| I'm not sure what you mean by "information channels". Wouldn't a factory mainly just need to communicate its inputs and outputs the computer or computer cluster doing the calculation? Similarly for distribution centers. In particular, would much more information need to be transmitted in a planned economy than in a market economy? Remember that, while there are millions of products in the economy, any given center of production or distribution is unlikely to use more than a few thousand. I don't think the computation cost scales exponentially. If it did, the decentralized free market computer would not be able to accurately compute the economy. Paul Cockshott claims to have found a planning algorithm with O(n log n) complexity, which is very manageable. The main problem with free markets is that they lead to extreme inequality and subsequent conflict. A planned economy could distribute the surplus much better. I disagree that the government should withdraw from the market economy. The government can help alleviate the failures of the market. For one thing, the market is generally short-sighted, while governments can think more long-term. For example, it is my understanding that the Chinese government has invested a lot in solar panel technology and implementation. You would probably agree this is a good thing, given the severity of the climate crisis. By the way, the following are some of what have informed my opinion here: - https://www.haerdin.se/blog/2021/06/29/a-critique-of-economi... - http://users.wfu.edu/cottrell/socialism_book/new_socialism.p... |
I mean information channels to and from the central computer.
> Wouldn't a factory mainly just need to communicate its inputs and outputs the computer or computer cluster doing the calculation?
If that's all it's doing, a free market does that fine. There is no need for any additional computation. Similarly for any other economic actor.

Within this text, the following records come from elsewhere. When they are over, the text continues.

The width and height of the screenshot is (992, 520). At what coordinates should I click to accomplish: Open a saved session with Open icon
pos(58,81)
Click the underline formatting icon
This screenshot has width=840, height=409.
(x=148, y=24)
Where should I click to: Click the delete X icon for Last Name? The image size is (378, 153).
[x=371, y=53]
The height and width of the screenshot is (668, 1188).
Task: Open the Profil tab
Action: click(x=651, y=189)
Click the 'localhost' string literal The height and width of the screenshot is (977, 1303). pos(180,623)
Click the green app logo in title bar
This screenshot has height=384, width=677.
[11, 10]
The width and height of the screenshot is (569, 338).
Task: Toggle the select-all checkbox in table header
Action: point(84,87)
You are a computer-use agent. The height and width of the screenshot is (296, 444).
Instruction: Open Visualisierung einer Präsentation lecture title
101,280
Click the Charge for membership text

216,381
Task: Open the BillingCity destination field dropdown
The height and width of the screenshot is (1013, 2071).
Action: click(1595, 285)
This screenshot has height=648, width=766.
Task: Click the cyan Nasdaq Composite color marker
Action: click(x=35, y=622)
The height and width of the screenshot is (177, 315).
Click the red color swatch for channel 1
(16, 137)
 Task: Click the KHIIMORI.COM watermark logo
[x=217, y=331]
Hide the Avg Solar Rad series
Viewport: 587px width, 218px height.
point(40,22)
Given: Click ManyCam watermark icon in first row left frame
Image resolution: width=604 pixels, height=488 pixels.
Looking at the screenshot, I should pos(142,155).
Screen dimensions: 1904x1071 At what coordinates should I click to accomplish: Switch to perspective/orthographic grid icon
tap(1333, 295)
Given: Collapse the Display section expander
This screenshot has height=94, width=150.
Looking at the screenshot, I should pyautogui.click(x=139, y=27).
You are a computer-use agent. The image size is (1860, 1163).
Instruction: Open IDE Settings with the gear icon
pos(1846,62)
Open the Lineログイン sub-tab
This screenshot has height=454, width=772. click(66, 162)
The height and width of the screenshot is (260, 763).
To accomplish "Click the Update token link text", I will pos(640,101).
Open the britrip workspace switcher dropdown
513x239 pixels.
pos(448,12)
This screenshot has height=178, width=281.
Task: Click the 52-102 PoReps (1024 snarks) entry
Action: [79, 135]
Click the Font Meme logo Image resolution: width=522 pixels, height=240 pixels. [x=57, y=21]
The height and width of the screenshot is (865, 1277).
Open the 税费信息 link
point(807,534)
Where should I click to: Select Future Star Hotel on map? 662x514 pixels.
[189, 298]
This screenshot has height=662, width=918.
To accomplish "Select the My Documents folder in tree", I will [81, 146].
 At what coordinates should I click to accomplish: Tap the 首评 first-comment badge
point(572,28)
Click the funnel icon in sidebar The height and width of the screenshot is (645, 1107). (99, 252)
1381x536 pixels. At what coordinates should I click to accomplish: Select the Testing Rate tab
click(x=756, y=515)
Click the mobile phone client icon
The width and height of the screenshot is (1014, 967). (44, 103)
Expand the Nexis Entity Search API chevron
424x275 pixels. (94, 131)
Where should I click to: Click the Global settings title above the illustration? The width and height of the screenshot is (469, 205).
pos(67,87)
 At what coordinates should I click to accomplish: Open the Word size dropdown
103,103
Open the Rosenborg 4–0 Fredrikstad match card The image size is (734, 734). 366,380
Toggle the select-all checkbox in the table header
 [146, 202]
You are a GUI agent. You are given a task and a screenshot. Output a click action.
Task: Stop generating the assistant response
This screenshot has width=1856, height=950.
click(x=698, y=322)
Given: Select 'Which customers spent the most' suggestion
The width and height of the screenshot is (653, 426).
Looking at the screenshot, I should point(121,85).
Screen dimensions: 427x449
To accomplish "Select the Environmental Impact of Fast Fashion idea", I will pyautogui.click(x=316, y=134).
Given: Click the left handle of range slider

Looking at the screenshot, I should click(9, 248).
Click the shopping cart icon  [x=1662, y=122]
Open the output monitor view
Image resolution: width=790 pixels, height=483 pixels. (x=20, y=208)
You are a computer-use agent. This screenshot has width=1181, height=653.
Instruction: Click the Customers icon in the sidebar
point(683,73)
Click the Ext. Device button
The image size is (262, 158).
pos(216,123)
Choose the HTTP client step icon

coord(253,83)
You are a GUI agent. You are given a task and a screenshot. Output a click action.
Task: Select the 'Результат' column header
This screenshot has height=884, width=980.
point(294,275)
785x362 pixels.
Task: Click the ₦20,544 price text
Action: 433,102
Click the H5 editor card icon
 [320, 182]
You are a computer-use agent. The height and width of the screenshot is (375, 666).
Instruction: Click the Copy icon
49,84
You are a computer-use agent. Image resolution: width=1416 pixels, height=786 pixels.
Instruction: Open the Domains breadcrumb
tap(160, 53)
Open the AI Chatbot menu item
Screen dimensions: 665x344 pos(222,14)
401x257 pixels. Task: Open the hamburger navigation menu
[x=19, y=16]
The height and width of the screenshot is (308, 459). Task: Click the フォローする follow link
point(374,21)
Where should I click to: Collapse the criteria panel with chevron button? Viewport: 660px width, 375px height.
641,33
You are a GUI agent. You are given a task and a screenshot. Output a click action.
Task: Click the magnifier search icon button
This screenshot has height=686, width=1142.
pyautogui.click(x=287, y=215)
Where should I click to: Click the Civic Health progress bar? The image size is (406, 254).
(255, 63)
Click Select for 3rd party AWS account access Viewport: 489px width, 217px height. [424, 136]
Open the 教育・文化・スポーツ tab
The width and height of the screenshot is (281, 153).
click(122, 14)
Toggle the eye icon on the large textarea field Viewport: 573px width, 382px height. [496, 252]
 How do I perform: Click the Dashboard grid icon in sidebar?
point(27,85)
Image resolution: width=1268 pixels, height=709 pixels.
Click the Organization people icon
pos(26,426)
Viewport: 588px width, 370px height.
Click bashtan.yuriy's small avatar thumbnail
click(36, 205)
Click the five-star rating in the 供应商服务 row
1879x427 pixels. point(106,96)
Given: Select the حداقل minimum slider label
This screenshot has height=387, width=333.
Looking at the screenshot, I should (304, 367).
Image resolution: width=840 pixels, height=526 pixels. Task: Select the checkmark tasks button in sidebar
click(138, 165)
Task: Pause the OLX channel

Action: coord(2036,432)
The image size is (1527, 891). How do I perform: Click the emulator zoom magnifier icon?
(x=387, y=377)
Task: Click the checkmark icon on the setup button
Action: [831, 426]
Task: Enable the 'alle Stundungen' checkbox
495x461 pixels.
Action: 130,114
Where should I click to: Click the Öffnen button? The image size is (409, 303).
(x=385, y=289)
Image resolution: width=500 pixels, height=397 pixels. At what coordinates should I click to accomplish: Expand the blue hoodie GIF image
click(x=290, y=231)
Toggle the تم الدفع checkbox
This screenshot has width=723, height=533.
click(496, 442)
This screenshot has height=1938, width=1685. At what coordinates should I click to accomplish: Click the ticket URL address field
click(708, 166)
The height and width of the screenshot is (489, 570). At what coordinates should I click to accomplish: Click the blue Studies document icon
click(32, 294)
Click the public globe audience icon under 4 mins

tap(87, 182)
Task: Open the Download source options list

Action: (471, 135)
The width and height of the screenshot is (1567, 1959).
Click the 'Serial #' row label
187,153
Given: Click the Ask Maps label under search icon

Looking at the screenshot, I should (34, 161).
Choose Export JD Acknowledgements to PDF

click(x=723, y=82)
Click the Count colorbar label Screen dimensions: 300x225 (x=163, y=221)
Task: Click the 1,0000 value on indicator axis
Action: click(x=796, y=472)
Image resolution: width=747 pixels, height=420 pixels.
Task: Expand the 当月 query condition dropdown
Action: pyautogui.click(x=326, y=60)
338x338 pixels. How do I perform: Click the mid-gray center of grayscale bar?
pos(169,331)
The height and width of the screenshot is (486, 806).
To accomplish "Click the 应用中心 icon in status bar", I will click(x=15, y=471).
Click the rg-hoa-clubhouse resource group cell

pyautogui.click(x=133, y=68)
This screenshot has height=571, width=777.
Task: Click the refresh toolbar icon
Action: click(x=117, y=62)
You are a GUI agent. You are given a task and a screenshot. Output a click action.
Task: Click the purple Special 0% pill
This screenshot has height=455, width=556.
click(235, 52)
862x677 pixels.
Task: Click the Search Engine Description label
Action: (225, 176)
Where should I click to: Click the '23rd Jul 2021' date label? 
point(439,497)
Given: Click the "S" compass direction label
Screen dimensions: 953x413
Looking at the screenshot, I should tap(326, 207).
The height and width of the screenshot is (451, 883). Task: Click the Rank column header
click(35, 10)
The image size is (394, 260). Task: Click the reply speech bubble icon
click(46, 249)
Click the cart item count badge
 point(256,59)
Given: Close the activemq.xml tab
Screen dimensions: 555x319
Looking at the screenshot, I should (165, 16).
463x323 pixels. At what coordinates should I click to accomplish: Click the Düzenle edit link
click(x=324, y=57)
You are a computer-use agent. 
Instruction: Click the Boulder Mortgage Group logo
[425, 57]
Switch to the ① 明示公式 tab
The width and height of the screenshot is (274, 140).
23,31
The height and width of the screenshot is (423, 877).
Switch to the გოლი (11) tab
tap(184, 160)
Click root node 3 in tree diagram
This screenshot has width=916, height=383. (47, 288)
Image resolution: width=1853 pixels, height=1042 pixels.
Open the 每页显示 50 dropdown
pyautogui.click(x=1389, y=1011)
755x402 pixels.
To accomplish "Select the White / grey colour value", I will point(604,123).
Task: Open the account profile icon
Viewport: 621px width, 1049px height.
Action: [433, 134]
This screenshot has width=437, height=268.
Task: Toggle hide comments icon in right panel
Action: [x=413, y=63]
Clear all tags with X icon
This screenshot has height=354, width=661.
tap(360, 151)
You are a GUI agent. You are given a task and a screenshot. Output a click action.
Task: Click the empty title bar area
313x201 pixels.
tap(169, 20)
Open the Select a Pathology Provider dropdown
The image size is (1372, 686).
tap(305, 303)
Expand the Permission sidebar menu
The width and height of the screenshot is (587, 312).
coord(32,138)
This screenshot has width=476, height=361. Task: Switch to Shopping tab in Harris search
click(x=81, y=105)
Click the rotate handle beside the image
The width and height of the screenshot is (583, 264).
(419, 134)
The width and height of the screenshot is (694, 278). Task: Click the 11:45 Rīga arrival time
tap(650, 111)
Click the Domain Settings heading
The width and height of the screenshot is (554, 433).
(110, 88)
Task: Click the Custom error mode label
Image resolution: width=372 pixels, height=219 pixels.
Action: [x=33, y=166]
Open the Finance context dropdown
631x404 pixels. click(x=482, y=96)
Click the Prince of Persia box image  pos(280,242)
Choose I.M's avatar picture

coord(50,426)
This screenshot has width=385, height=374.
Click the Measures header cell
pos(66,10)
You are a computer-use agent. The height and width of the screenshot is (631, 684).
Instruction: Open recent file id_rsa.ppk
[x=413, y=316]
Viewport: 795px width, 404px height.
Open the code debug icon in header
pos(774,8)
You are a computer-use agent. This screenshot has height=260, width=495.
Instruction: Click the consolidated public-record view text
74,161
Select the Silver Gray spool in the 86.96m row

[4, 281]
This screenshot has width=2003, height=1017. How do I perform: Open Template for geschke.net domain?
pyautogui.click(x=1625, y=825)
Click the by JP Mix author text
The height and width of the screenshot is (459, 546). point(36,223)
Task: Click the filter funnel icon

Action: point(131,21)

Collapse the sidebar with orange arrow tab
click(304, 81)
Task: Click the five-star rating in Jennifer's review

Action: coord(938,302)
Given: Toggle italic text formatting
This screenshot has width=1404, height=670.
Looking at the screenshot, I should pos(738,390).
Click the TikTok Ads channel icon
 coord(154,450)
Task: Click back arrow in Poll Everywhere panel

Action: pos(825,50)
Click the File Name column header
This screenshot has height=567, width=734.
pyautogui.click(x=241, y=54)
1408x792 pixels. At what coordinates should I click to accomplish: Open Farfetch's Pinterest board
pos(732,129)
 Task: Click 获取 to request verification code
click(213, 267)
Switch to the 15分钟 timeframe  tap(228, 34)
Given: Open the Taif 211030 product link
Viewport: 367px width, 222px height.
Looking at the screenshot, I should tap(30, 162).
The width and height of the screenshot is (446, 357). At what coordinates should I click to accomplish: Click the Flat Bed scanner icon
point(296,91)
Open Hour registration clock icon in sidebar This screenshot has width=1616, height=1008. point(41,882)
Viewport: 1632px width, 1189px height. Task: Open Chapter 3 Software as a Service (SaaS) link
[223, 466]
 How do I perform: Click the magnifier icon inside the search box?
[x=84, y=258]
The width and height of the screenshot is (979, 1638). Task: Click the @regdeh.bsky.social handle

If the central computation is going to improve anything over what the individual economic actors would do on their own, it can only be by computing what the inputs and outputs should be for all economic actors, better than those actors can do themselves, and then dictating those inputs and outputs to the actors. Otherwise there's no point to it. And that is what it can't do based on the information argument I gave.
> I don't think the computation cost scales exponentially. If it did, the decentralized free market computer would not be able to accurately compute the economy.
Wrong. The decentralized free market computer's capacity scales exponentially, since each individual economic actor is computing their own actions. The centralized computer, however, has to compute everyone's actions. That's why it faces an insurmountable information problem that the individual actors doing their decentralized computing do not face.
> The government can help alleviate the failures of the market.
No, it can't. That is the lesson of history. Every time governments have done this, they have made things worse, not better. That is not to say that market failures do not exist, only that the failures of government are worse.
> the market is generally short-sighted, while governments can think more long-term.
You have this backwards. Government time horizons are the next election. Individual market actors can have time horizons going out decades--for example, individuals saving for retirement. Governments can't even keep their social security trust funds safe from being raided by the legislature when it wants to fund some white elephant.
> it is my understanding that the Chinese government has invested a lot in solar panel technology and implementation.
Quite possibly it has. That in no way means China might not be even better off if it were not centrally controlled by the government.
> You would probably agree this is a good thing, given the severity of the climate crisis.
No, I wouldn't, because I don't think climate change is a crisis. And as far as I can tell, neither do the Chinese. They are investing in those technologies not because they believe they need them themselves, but because they believe they can sell them at a substantial profit to Western countries who are much more worried about climate change than the Chinese themselves are.